I had the strangest nightmare last night... like I was... drowning...

It felt so real...

And then this morning I found a fish in my sock drawer. I'm sure it's just a coincidence.

While we wait for the Tellumo probes to reach their destination, we still need something to keep the roots flowing, so it was decided to launch another telescope since fixing the one Vlad broke in its ridiculously high orbit would prove... troublesome.

With the recent random reorganization of reality giving us more powerful engines and a slight surplus of funds, we've finally been able to build a real rocket!

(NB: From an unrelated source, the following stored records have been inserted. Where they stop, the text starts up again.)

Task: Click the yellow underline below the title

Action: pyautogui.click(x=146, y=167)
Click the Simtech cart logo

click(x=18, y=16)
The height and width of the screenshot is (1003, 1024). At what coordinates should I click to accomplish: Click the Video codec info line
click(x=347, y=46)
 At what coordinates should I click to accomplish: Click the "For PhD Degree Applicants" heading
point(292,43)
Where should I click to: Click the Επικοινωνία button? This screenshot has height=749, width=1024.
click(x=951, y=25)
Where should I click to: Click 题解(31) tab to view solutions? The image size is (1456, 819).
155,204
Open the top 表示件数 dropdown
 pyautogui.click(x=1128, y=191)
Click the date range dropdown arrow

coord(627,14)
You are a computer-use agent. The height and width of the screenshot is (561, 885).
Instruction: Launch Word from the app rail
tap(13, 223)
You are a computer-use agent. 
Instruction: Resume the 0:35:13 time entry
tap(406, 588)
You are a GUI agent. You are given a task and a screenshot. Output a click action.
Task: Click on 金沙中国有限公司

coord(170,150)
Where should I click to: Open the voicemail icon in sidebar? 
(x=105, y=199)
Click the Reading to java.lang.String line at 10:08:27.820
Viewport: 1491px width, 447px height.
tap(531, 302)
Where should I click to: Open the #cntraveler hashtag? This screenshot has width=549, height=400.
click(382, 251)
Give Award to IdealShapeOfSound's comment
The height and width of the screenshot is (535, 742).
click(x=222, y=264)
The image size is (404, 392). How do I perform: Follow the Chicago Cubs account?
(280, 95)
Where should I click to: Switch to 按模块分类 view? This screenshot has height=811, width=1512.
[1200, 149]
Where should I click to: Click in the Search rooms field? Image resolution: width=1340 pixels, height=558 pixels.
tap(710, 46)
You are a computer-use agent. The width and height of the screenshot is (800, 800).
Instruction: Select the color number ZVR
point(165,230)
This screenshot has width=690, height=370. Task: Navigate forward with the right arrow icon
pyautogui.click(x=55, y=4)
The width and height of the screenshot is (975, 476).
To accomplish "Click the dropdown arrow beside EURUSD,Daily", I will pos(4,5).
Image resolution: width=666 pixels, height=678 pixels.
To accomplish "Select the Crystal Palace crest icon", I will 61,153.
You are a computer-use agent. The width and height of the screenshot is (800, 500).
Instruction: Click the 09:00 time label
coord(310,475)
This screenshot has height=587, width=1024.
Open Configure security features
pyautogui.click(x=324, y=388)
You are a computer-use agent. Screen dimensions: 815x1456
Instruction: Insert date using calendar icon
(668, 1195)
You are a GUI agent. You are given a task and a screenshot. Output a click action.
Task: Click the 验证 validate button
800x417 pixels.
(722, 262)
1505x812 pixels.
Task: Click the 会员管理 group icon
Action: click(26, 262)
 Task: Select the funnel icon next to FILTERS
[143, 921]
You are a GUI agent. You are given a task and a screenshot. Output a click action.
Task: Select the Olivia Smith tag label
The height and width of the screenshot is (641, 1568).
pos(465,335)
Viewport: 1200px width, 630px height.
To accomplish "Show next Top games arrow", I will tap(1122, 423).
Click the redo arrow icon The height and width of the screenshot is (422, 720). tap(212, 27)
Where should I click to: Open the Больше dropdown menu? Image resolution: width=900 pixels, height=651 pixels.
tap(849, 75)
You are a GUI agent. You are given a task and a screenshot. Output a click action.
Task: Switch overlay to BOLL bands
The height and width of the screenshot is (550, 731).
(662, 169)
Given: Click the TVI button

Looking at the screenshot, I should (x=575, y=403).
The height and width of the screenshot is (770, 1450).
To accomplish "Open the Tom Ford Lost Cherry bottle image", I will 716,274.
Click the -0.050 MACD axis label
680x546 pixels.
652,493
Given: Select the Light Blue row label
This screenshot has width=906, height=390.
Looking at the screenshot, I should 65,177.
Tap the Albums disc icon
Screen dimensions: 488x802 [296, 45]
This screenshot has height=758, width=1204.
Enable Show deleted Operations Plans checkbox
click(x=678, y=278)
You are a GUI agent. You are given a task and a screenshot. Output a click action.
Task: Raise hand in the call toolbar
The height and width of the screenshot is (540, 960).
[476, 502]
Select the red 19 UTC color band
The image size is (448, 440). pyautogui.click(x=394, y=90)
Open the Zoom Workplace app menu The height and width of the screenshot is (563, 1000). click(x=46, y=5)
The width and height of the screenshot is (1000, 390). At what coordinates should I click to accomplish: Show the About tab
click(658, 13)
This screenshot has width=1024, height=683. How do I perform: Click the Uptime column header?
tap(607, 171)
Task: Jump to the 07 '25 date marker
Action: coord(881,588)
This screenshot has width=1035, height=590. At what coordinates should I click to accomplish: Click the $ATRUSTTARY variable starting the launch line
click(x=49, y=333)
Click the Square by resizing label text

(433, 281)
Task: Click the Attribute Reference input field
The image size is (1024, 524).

As opposed to all those other real rockets we've already built. But this one is so much more... pointy!


Behold, the new Mallard-class launcher!


Why Mallard? Because this pointy beauty is a real step forward in complete reusability! It returns home after every flight... slightly damp.


First stage separation, 66km altitude, 2.3km/s speed. Right on the edge of what can be recovered without a heat shield. The booster will make a standard, uncontrolled, parachute-assisted descent only getting slightly toasted in the process.





That's supposed to happen. Perfectly normal. Nothing unusual here.
Our insurance is paid up now, right?


Ahem, yes, well... anyway...

The second stage (yes, only two now!) successfully delivers our new space telescope to a far more reasonable 500km orbit, easily reachable for future service.


For when Vlad inevitably points it at something else he's not supposed to. Really need to put a key on those controls...


The new 'scope is successfully activated and immediately beings a comprehensive survey of the sky.



But now for the really exciting part! The second stage, still under full control, begins a deorbit burn, testing out the built-in RCS system and preserving the smidge of fuel left after delivering the 10-ton telescope.


Smidge? Yes, that's a technical term. It's more than a soupçon but less than a glop.


Once sub-orbital, the payload adapter is discarded. This is the only part of the rocket not re-used. We hope.



The stage then points prograde again and deploys an inflatable heat shield!


...which, it turns out, isn't nearly as ridiculous an idea as it sounds.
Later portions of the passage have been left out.